The toddler had been lost for more than three days and his
mother’s hope dissipated with each passing hour. His sisters did their best to
comfort the woman, who clung to his older brother like a rag doll. The house
had been searched from cellar to attic, as well as the dairy barn and sugar
house. The uncles had combed the pastures, the maple groves, the heavily mossed
ravines, and pined capped peak of Lincoln Mountain. The boy hadn’t been found
anywhere.
The fireflies glittered above the new corn and the moon rose
large over the White River rapids at the fork in town by the covered bridge.
Each day more people came from town to help in the search, and by nightfall all
were somber with exhaustion and deflated hopes.
It was a relief when the cock finally crowed and the first rays
of dawn speared the sky illuminating the church steeple in crimson, rose, lavender
and peach. Ribbons of morning fog lifted from the tilled fields as men in
overalls and caps and women in calico dresses and straw hats set off once again
looking for the wayward child.
“Momma,” the eldest daughter bent over her mother. “I’ve
made you some coffee.”
The woman rocked her son, resting her chin on his sleeping
head. She stared at the lampshade with red rimmed eyes. She hadn’t slept in
days.
“Here, let me take Liam. You should eat something.” Her
mother looked up and surrendered her first born son into the arms of his
sister.
“The cows,” started the older woman and made to rise from
her chair.
“Amy’s already gone after them, mum.” The girl put her hand
on her mother’s shoulder. “Just eat.”
Rena felt her mother’s pain. Her own heart had shattered upon learning of
her favored brother’s disappearance. At just two, she wondered how he could
possible survive all alone with the moose and the bears and the snakes and the
river and the ravines. Heck, even the
bulls could do the boy harm if he got anywhere near them. Without food or water? He’s just too little,
she thought, and with each new dawn her hope began to dwindle.
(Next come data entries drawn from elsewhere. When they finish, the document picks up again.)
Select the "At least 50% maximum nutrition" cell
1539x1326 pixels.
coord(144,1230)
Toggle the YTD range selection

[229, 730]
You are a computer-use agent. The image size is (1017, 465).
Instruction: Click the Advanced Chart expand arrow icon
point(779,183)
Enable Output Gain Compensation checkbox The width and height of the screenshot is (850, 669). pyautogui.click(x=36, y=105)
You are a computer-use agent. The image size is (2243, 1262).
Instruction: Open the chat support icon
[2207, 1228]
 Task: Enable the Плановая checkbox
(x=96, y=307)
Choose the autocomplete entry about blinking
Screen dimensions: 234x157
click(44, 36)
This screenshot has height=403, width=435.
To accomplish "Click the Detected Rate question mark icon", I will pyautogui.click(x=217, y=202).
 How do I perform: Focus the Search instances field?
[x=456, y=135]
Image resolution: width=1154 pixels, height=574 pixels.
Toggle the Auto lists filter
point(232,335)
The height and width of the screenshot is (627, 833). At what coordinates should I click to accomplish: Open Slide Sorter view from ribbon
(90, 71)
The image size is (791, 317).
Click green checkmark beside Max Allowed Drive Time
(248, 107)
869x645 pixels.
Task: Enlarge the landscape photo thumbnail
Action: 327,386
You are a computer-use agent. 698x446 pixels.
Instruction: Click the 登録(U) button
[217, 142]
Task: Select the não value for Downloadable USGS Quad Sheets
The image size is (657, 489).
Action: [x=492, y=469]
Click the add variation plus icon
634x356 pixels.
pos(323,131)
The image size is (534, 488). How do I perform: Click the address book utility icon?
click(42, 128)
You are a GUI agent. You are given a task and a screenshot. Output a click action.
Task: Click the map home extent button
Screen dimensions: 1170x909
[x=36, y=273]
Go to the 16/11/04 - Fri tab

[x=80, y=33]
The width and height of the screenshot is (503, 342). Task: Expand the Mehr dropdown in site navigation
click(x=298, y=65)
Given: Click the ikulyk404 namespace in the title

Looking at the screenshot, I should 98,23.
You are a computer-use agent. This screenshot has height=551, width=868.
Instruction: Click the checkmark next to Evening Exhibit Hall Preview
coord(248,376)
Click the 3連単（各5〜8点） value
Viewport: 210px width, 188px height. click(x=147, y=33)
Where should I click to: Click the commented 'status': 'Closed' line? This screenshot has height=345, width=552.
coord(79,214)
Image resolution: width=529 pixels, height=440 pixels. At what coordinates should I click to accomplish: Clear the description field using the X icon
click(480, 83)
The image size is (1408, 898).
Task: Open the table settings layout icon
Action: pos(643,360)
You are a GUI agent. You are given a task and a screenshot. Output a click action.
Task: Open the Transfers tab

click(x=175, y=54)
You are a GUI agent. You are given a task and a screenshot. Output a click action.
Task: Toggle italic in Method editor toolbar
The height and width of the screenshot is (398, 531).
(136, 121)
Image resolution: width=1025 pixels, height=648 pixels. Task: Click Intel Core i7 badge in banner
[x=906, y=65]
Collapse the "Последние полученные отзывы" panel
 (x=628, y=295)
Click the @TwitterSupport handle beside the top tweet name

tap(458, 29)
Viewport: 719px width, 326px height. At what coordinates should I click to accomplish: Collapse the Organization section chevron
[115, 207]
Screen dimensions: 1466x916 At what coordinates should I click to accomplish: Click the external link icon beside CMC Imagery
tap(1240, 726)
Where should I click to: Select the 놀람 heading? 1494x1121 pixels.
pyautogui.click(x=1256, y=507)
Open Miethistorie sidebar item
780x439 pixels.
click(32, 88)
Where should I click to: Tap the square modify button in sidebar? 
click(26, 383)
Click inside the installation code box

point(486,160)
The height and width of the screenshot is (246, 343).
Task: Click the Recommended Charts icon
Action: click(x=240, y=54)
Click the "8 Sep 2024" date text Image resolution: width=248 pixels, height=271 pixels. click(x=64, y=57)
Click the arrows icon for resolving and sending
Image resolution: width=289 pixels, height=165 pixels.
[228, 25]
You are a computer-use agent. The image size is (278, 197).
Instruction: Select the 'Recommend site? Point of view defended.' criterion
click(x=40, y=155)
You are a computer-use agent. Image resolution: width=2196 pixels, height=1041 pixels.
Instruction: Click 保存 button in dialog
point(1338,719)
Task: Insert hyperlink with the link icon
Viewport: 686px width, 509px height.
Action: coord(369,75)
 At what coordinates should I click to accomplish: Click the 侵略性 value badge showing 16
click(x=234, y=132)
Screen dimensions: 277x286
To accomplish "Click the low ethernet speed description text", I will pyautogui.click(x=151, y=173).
Hal Harper had come the day before to help and he was back
again this morning. Rena watched him join the men near the red barn as she stood
by the window releasing her ample hair from its pins, ran her fingers through
it briefly, and rerolled it. They had been friends since birth, as often
happens in small country villages such as theirs. He had been the one who taught
her how to swim and where the secret cave was behind the Grasonville Waterfall.
In fact, that’s where she got her first kiss. He had grabbed her hand when she
was standing at the back of the crowd watching the Fourth of July fireworks and
they had run all the way to the river. Her sister Nina had seen them run off
but hadn’t told a soul.
As the men dispersed, Rena heard her mother put the dish in
the sink and shuffle up to her bedroom where—she prayed—the woman would finally
sleep. Hal looked over his shoulder at
her, but she couldn’t smile. Instead, she prayed that he’d find her baby
brother today. The young man seemed to comprehend the message, and nodding to
her, he pulled his cap on and strode off like a man with a purpose.